Venezuela’s Politicized Border/Carlos Pérez Rojas is the founder of Directus International, a nonprofit organization that documents rights abuses in the Americas.
The New York Times |14/09/15
At the immigration point in San Antonio del Táchira, some 60 people wait to cross the Simon Bolivar bridge to Colombia. One elderly woman, who has dual citizenship, pleads with a National Guard officer to let her through, but is refused.
Pedro, a Venezuelan who until last month drove a taxi in Colombia, has been particularly affected by the shutdown. Unable to cross the border, he now sells sodas and water near the bridge. “They ruined me!” he says. “Before this I was able to make a decent living. Now I can barely make ends meet.”
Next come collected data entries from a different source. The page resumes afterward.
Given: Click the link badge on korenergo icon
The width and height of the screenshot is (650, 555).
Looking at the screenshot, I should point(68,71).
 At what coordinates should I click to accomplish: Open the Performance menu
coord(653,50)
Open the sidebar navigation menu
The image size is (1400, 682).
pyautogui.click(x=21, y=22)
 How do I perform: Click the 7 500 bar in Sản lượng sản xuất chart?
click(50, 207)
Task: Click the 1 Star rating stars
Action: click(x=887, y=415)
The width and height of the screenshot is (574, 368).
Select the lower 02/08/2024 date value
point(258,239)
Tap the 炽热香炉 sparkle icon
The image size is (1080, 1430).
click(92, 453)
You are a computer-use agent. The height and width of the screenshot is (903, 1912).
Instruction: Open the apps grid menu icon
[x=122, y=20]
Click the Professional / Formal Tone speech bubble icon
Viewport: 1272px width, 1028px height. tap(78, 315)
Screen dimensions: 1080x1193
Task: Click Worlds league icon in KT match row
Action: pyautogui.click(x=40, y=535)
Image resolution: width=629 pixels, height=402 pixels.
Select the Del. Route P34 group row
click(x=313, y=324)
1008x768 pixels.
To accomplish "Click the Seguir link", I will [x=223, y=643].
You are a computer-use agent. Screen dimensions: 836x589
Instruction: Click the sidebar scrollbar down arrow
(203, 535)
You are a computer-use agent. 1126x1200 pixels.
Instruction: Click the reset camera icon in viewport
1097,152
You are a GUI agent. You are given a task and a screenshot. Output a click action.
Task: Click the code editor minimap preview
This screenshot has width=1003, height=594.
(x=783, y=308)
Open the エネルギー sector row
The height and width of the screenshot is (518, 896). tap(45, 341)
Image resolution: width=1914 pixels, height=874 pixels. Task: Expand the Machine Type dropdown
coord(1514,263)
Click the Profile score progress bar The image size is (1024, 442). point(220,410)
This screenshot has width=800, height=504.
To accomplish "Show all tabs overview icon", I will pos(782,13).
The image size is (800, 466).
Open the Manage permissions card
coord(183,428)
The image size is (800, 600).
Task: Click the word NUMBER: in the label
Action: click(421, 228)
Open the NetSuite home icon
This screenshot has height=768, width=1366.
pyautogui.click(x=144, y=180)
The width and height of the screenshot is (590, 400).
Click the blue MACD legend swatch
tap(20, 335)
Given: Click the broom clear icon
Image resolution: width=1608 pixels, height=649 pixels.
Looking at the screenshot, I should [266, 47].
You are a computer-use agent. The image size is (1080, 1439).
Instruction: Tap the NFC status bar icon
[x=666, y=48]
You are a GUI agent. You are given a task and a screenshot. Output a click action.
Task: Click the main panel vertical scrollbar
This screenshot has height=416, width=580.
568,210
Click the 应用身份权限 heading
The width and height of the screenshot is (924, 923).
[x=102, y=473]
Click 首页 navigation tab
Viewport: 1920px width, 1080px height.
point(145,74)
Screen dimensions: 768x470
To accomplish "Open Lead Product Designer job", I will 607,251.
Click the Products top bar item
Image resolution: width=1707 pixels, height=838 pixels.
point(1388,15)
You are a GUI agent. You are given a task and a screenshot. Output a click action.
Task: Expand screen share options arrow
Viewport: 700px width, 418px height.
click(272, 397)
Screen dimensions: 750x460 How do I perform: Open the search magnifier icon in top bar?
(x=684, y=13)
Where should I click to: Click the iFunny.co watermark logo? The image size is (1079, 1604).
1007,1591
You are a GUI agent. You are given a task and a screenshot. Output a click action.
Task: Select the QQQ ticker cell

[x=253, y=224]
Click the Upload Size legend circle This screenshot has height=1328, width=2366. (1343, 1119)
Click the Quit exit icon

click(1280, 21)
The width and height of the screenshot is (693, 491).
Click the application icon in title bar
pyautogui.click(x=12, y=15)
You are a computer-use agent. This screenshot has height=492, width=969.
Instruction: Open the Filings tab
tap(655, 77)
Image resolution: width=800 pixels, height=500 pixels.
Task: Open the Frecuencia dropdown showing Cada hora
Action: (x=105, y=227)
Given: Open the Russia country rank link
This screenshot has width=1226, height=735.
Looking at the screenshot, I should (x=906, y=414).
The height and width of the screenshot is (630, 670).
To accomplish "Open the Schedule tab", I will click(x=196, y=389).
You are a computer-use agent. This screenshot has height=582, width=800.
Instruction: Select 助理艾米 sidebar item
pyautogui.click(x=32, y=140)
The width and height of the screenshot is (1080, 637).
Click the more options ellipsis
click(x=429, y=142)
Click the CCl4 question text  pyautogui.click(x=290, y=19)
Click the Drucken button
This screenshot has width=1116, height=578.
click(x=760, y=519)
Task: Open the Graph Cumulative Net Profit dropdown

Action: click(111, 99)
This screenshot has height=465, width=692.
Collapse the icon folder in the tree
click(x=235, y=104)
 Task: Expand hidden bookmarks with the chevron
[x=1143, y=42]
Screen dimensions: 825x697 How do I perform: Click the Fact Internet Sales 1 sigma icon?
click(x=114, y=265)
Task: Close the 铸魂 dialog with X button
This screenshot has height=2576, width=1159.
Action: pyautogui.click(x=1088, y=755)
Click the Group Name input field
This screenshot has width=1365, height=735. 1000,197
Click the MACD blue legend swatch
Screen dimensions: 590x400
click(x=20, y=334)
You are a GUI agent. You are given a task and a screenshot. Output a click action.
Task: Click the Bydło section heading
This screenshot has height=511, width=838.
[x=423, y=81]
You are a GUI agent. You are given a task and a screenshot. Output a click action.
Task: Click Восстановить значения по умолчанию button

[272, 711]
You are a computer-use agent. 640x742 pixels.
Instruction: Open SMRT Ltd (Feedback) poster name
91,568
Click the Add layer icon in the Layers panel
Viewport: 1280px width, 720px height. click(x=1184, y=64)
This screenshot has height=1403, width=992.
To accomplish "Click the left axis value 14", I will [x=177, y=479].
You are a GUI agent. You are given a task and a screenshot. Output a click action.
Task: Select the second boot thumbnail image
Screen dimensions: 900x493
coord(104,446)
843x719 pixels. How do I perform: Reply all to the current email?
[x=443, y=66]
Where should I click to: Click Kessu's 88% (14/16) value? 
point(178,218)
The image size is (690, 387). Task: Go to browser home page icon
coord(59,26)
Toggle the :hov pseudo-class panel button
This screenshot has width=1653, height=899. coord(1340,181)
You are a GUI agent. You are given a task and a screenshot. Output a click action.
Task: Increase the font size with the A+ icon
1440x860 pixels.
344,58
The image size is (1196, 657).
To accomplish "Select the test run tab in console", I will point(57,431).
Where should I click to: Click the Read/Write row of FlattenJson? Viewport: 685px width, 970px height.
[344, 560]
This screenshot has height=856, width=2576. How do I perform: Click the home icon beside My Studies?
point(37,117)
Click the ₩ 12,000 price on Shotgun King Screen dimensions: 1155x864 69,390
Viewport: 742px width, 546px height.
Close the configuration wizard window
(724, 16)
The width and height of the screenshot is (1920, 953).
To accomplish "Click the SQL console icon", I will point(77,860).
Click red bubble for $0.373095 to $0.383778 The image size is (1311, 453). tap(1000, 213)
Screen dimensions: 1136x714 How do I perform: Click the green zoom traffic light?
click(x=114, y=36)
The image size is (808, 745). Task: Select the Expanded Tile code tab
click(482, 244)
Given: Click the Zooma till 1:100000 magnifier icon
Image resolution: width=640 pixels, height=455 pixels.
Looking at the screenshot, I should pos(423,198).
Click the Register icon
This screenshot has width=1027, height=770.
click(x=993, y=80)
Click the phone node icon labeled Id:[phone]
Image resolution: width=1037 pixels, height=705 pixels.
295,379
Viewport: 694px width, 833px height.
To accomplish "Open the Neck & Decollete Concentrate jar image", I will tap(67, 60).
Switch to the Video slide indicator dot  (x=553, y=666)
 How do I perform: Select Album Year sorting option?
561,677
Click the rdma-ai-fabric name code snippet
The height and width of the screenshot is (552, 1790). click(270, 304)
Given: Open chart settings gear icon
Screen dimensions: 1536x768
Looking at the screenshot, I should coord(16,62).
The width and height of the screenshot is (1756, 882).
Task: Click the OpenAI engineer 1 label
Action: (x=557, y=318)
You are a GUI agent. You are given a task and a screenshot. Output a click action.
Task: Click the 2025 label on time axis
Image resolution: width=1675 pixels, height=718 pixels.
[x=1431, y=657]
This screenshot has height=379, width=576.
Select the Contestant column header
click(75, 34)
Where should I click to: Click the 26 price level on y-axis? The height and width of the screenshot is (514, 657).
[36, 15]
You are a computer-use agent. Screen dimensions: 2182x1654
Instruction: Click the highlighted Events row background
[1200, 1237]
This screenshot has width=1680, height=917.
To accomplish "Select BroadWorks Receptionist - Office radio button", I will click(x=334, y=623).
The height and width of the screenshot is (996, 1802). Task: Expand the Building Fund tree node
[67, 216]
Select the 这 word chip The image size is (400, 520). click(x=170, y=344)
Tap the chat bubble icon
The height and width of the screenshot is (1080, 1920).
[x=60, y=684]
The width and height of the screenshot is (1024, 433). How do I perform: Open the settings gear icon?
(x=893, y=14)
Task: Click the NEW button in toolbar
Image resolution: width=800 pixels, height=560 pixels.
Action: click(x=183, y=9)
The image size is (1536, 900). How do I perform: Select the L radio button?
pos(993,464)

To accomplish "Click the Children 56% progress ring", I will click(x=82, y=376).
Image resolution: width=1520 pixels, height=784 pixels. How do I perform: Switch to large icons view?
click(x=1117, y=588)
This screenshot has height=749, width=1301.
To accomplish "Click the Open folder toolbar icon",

The 1,400-mile Venezuelan-Colombian border, crossed by thousands daily, was until recently one of the most dynamic in Latin America. But passage over the Simon Bolivar bridge, a major transit point, has been frozen since Aug. 19; on Aug. 21, President Nicolás Maduro declared a state of emergency along parts of the border and closed the San Antonio crossing indefinitely. Police were authorized to conduct warrantless searches, public gatherings were restricted, and houses in the town’s sprawling slums were razed. According to the United Nations, over 1,300 Colombians have since been deported or repatriated from Venezuela; at least another 15,000 have left voluntarily.